Brunelli started as a driver for CAMBUS as a sophomore and moved up through dispatch and route and schedule design. After working for transit agencies in South Bend, Ind., Ames, and Des Moines, Iowa, she returned to CAMBUS as operations manager in 2018.
“I like that it’s a big puzzle, trying to get routes and schedules and everything else to work,” said Brunelli. “Public transit also provides a service everyone can benefit from, and it’s an important part of a community.”
Driving a bus provides lots of interesting stories—especially the Friday or Saturday night shifts. Students who have imbibed heavily and don’t know where they are. Overheard uncomfortable cell phone conversations. Taking several minutes to get up the Jefferson Street hill during a snowstorm, spinning your wheels but still nursing the bus along so masterfully you get a round of applause from passengers when you reach the top of the hill.
It also pays well for a student job, has a flexible schedule, and introduces employees to lots of new people, many of whom become friends for life. Kyle Cannon (BBA99) said driving for CAMBUS also gave him confidence.
“It was empowering,” said Cannon, who still occasionally has dreams of being a passenger on a bus who steps in to save the day when the driver has an emergency, à la Sandra Bullock in the movie Speed. “You were entrusted with a significant amount of responsibility with all those people on a quarter-million-dollar bus,” he said.
For James Hughes (BBA20), it meant a new career goal. An automobile aficionado, he planned a marketing career in the auto industry. But after three-plus years of working for CAMBUS, he opted for a career in transit planning and policy.
“Driving a bus made me realize there are always cars, traffic, and pedestrians interacting with our built environment—and our decisions affect that,” said Hughes, now studying for his master’s degree in urban and regional planning.
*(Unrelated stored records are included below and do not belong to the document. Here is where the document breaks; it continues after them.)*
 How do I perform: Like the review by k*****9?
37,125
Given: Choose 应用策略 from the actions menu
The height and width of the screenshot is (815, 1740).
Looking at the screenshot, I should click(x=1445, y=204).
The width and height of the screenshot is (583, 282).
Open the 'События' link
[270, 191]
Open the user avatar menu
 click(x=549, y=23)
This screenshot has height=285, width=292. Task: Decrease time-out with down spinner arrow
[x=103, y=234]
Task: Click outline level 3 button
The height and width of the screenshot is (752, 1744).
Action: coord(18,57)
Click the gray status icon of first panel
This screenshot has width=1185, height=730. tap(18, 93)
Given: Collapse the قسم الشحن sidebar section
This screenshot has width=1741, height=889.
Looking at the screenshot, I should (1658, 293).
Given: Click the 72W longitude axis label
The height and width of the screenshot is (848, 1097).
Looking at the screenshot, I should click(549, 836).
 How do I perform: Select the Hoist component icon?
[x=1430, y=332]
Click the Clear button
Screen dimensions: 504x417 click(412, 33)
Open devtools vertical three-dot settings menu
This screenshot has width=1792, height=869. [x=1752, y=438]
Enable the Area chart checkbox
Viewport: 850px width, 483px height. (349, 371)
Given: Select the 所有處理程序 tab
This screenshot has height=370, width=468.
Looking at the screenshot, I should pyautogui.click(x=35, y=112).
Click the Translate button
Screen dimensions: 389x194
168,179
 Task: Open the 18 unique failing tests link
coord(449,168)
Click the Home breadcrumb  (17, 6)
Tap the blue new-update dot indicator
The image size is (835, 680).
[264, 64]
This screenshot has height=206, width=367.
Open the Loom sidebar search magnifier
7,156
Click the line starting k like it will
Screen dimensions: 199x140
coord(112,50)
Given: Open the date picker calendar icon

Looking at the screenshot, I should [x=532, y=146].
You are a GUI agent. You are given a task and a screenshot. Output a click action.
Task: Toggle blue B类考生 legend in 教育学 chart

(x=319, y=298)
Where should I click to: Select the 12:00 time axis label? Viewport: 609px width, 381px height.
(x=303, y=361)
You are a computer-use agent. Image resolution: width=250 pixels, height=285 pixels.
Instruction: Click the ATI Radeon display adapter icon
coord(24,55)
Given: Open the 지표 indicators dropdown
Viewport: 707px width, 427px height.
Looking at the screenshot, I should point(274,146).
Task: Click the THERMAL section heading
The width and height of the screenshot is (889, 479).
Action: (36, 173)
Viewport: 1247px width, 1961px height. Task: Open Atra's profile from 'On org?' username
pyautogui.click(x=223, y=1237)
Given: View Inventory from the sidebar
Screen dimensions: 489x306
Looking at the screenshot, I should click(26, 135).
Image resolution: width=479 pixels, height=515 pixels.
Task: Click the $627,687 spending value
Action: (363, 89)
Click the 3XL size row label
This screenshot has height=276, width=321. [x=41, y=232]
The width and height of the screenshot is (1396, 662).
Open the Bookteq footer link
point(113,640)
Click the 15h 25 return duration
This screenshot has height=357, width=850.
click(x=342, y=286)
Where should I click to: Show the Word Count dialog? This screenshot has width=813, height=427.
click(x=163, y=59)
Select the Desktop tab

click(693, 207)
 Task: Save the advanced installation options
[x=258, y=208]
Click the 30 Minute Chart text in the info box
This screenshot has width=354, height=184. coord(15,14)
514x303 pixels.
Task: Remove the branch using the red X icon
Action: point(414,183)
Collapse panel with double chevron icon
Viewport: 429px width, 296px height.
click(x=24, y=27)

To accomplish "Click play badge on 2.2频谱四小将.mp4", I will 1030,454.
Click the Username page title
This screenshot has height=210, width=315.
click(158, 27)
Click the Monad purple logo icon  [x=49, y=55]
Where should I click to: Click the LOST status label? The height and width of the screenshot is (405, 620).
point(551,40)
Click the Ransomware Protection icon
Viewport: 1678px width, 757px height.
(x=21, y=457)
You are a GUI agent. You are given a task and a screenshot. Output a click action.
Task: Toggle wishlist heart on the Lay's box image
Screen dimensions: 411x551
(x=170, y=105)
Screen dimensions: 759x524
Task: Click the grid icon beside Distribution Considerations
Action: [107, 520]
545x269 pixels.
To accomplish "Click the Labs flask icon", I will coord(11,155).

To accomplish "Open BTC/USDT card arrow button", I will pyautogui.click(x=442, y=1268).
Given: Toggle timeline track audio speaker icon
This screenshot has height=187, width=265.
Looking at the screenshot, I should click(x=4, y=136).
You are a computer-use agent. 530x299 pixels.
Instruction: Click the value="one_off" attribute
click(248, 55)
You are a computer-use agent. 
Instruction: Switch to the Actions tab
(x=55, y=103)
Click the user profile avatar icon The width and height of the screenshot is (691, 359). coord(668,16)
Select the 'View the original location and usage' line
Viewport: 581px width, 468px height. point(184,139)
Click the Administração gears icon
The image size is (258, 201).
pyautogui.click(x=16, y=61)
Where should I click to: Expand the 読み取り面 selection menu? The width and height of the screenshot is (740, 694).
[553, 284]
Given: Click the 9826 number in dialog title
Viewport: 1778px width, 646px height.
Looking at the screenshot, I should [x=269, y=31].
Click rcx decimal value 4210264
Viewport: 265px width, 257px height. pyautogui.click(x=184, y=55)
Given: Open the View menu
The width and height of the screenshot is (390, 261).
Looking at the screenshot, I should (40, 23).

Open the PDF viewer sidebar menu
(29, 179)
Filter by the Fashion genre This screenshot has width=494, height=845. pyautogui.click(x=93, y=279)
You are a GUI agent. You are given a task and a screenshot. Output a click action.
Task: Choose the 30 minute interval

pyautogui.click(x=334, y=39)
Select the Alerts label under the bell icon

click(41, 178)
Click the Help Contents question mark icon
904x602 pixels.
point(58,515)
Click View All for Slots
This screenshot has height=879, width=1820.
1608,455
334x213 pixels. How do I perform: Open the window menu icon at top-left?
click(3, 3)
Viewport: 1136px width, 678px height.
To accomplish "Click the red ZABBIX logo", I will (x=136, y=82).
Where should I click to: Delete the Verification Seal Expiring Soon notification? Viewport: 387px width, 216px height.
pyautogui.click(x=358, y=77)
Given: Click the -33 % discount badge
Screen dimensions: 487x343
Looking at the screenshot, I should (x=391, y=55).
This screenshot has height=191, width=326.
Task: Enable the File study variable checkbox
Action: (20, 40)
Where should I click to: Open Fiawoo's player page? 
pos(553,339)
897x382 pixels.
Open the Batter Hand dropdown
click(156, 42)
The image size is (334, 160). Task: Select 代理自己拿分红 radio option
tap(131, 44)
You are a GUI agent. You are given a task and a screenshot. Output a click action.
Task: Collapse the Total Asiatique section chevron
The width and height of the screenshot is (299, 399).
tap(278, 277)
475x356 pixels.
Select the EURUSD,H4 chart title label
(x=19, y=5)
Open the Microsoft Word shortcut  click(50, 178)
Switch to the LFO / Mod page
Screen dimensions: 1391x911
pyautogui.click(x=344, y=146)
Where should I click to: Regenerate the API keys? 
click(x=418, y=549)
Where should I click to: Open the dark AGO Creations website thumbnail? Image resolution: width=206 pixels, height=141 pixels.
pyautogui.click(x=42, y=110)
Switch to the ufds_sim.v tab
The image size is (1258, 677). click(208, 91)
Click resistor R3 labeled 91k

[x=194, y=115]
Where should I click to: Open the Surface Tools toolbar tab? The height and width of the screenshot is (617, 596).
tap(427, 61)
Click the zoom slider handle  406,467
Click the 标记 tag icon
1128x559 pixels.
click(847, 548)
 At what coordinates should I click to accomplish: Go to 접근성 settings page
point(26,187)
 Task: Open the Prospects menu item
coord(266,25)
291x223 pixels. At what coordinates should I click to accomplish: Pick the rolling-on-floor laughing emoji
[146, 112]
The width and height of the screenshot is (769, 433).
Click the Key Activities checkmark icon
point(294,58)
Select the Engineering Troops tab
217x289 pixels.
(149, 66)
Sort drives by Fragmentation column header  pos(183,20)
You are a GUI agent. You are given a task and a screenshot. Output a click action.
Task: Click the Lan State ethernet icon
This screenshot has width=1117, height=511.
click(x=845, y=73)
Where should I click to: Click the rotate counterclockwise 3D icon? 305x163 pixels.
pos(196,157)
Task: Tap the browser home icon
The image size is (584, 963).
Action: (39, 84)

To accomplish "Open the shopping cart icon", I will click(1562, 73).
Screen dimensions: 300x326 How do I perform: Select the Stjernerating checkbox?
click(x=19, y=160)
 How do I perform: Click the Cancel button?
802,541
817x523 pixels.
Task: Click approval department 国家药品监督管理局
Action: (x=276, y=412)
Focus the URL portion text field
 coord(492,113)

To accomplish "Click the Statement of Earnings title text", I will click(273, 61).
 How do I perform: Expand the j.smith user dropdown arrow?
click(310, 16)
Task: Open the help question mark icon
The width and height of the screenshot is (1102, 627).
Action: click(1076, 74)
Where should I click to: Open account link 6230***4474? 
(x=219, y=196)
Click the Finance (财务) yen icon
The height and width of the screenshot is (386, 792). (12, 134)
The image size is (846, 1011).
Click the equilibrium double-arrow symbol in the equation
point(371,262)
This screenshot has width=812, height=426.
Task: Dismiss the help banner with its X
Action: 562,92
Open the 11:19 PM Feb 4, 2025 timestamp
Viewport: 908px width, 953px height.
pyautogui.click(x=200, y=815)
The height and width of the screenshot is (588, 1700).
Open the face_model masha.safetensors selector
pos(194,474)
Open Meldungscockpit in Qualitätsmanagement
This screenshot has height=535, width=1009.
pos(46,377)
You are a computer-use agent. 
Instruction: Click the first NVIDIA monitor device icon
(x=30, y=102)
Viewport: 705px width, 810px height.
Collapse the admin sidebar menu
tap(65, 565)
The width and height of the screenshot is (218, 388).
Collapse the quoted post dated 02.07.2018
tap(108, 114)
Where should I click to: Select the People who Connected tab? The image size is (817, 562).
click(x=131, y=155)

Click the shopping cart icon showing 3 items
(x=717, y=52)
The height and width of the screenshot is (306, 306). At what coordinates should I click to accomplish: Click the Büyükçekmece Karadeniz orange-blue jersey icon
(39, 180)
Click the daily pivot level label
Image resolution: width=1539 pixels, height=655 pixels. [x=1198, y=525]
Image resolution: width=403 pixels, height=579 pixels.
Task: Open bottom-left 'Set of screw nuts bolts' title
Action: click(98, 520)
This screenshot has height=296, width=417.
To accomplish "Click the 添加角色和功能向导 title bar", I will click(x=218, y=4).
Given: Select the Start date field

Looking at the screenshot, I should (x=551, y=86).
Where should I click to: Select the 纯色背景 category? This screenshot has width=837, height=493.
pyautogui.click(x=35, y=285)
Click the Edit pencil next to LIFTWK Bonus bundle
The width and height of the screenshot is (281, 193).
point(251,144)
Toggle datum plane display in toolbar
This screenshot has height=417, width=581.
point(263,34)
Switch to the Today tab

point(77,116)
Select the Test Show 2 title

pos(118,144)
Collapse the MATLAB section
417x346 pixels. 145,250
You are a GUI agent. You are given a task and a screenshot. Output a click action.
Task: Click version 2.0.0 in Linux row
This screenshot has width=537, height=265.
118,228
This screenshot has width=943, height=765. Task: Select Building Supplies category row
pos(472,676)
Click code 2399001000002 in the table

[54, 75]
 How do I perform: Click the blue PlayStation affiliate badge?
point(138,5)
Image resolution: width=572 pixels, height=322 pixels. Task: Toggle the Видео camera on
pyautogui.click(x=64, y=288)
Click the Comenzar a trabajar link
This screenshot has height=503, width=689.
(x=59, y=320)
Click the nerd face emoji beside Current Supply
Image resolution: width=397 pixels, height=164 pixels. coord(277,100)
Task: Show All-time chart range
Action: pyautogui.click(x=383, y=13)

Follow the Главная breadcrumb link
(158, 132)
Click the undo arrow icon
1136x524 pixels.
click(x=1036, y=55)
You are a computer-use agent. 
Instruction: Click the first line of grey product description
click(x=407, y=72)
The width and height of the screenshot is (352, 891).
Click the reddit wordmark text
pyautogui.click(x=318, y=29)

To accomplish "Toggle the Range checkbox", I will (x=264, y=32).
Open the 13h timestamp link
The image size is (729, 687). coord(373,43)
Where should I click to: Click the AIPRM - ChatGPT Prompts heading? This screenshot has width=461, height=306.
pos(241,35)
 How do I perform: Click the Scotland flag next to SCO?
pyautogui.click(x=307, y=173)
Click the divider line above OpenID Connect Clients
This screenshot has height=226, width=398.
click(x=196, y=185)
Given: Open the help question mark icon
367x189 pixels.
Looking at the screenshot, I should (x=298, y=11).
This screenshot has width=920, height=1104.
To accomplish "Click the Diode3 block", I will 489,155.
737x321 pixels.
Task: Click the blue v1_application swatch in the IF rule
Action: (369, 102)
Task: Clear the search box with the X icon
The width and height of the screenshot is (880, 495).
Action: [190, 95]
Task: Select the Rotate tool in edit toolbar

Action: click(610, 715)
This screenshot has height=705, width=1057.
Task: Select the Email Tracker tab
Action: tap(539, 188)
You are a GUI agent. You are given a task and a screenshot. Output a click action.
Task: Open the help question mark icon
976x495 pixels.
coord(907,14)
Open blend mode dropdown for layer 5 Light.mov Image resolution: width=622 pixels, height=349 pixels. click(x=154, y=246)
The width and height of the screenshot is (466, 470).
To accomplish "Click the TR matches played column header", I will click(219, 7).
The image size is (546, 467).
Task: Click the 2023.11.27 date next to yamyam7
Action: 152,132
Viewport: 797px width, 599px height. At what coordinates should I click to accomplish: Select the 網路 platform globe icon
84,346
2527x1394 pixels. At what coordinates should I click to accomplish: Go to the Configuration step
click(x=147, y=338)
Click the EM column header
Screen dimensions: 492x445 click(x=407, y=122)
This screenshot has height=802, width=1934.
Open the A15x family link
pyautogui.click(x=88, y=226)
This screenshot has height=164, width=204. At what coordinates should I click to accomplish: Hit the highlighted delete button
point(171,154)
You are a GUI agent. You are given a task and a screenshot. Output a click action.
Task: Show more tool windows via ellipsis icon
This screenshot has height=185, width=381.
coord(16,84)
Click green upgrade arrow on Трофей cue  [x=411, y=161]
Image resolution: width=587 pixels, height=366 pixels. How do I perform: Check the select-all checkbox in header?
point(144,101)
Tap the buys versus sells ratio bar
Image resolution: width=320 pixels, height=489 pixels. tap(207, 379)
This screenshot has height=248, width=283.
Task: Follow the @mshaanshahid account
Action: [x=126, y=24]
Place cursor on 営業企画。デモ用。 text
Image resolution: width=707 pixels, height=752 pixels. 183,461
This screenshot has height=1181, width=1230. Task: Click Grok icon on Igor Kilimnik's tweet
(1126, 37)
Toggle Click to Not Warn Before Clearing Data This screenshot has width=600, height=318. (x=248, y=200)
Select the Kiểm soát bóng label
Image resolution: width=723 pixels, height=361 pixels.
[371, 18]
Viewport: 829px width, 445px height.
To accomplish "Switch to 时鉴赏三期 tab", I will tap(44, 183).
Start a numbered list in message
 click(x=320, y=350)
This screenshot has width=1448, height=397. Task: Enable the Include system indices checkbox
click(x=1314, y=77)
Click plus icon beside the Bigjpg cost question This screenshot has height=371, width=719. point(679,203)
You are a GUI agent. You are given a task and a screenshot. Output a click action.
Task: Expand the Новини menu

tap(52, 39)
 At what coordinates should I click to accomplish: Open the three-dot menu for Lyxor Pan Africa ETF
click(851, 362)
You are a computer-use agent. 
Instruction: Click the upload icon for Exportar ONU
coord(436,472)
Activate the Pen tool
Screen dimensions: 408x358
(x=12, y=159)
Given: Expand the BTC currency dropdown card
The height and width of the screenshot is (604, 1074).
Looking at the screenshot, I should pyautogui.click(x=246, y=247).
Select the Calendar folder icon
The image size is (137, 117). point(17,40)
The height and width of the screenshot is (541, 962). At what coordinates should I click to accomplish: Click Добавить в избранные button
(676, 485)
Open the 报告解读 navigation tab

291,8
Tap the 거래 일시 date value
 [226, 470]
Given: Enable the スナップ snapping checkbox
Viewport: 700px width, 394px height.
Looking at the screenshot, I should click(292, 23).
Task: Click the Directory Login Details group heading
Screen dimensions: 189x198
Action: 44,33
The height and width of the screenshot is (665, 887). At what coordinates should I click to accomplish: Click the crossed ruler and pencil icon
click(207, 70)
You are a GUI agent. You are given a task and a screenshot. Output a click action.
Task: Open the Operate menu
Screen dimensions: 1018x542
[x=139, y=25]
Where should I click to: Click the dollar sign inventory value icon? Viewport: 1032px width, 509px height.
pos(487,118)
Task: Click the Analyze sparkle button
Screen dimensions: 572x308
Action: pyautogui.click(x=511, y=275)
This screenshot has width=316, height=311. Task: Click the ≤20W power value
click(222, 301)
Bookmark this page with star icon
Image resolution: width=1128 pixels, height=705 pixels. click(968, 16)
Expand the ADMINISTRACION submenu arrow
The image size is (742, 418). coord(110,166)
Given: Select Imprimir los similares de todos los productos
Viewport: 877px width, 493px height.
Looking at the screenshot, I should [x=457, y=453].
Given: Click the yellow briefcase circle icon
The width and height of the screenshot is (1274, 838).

Couto said what he learned at CAMBUS as a driver and supervisor played a significant role in his success in the U.S. Air Force and as chief information officer for the Michigan Department of Transportation.
“I learned how to work with people, motivate them, and align their goals with the organizational goals,” he said. Scraping ice off the windshield of his bus at 6:00 every winter morning also taught responsibility. His experience was so meaningful he helped establish a scholarship fund for selected CAMBUS student employees each year.
And the fare is still free.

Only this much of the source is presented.